#### Data for the task

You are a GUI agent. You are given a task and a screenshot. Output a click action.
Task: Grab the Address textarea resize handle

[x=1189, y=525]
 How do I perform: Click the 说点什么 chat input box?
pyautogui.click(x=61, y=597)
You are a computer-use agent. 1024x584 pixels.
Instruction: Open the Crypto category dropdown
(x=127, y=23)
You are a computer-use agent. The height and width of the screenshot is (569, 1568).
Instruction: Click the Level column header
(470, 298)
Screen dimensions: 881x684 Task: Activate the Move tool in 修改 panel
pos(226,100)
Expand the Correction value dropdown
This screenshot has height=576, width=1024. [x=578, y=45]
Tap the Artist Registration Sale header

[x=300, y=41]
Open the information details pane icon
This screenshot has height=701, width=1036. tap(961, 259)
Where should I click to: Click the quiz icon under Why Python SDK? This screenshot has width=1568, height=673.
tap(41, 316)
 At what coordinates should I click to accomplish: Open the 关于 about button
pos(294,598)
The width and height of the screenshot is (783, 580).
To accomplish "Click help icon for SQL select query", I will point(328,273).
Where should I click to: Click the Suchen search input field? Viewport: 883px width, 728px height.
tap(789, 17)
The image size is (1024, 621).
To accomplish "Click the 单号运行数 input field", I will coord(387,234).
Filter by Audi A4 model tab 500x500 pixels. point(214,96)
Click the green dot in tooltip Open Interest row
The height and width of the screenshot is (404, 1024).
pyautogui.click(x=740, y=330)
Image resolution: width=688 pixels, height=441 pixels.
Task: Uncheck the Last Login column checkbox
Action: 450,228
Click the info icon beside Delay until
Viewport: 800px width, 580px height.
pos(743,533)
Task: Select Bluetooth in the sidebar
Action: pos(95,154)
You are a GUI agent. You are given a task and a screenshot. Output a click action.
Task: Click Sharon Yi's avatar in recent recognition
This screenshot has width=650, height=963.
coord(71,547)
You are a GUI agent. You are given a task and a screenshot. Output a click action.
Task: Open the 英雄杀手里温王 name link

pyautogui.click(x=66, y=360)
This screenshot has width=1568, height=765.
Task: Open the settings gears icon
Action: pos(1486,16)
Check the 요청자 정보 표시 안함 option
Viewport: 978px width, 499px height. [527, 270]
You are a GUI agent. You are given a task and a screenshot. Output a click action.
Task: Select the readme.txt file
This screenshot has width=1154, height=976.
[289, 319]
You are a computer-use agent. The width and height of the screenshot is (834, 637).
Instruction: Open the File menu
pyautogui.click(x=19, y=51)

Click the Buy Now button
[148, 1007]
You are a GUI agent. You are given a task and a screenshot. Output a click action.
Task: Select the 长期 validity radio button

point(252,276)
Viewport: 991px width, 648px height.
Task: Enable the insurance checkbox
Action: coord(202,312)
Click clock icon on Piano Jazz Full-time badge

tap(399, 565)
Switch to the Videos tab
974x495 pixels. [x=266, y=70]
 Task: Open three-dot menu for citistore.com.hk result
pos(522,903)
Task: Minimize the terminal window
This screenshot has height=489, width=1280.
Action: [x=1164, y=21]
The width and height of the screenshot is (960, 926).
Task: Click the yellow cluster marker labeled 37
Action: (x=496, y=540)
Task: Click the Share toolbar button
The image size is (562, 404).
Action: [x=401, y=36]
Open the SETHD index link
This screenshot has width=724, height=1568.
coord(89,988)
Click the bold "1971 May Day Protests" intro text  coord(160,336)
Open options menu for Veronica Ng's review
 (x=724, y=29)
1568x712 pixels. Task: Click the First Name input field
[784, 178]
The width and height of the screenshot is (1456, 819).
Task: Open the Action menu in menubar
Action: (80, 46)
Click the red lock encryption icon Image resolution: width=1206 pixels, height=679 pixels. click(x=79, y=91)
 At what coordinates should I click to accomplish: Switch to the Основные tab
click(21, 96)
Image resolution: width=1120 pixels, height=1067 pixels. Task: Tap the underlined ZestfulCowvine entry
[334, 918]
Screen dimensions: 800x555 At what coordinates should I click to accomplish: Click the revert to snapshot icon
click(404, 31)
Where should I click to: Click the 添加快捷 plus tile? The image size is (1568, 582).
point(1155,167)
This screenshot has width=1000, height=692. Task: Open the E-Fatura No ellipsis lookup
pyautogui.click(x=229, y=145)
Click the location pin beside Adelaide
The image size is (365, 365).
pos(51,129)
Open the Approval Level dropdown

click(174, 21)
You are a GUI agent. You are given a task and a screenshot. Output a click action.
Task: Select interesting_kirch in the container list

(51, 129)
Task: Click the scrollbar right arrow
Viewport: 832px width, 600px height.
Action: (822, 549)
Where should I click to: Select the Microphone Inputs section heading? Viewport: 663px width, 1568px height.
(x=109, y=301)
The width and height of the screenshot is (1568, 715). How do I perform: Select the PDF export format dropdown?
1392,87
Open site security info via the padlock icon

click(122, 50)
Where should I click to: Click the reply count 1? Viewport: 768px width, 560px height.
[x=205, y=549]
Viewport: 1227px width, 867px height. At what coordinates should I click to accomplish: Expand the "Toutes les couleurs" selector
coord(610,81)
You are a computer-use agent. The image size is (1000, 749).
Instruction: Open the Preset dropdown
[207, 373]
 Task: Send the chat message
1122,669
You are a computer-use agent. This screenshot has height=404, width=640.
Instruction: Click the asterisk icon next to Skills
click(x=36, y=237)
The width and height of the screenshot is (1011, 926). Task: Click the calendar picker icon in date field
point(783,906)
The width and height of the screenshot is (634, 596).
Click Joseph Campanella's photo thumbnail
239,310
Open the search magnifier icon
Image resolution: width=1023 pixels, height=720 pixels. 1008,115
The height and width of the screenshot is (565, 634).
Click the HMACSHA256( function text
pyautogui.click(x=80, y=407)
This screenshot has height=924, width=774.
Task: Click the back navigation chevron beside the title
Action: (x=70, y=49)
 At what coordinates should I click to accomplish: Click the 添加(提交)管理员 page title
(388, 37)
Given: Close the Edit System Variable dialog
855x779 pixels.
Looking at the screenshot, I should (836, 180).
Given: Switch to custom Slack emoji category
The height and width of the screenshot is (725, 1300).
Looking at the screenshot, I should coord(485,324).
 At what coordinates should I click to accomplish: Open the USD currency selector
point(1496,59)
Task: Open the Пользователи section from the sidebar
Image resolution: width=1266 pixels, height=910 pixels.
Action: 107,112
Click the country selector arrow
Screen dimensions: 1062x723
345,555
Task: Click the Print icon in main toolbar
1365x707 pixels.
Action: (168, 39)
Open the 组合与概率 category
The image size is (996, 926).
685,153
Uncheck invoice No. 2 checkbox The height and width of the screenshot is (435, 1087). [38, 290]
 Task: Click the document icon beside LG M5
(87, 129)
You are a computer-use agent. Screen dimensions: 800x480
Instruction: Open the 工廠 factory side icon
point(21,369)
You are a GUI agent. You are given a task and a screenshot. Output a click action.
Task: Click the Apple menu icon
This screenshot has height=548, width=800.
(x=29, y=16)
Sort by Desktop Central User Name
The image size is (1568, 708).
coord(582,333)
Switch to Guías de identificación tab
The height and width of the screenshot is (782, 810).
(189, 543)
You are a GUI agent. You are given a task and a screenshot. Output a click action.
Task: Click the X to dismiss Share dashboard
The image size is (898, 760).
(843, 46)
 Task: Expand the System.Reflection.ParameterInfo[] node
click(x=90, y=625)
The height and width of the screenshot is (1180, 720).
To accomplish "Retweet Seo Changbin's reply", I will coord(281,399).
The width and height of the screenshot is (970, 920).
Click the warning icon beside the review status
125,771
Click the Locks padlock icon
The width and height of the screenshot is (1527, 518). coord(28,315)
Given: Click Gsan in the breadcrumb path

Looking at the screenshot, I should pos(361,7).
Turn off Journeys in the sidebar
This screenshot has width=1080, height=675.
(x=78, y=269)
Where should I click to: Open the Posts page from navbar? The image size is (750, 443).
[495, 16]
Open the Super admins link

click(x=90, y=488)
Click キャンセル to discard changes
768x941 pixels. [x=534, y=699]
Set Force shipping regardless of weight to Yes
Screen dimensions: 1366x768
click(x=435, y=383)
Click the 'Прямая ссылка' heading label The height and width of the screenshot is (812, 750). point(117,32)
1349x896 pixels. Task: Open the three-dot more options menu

########

### Activity:
I'd like the lines above from the one with "Instruction: Click the Level column header" up to and including the one with "Click the info icon beside Delay until" copied exactly, with no other lines.

### Task response:
Instruction: Click the Level column header
(470, 298)
Screen dimensions: 881x684 Task: Activate the Move tool in 修改 panel
pos(226,100)
Expand the Correction value dropdown
This screenshot has height=576, width=1024. [x=578, y=45]
Tap the Artist Registration Sale header

[x=300, y=41]
Open the information details pane icon
This screenshot has height=701, width=1036. tap(961, 259)
Where should I click to: Click the quiz icon under Why Python SDK? This screenshot has width=1568, height=673.
tap(41, 316)
 At what coordinates should I click to accomplish: Open the 关于 about button
pos(294,598)
The width and height of the screenshot is (783, 580).
To accomplish "Click help icon for SQL select query", I will point(328,273).
Where should I click to: Click the Suchen search input field? Viewport: 883px width, 728px height.
tap(789, 17)
The image size is (1024, 621).
To accomplish "Click the 单号运行数 input field", I will coord(387,234).
Filter by Audi A4 model tab 500x500 pixels. point(214,96)
Click the green dot in tooltip Open Interest row
The height and width of the screenshot is (404, 1024).
pyautogui.click(x=740, y=330)
Image resolution: width=688 pixels, height=441 pixels.
Task: Uncheck the Last Login column checkbox
Action: 450,228
Click the info icon beside Delay until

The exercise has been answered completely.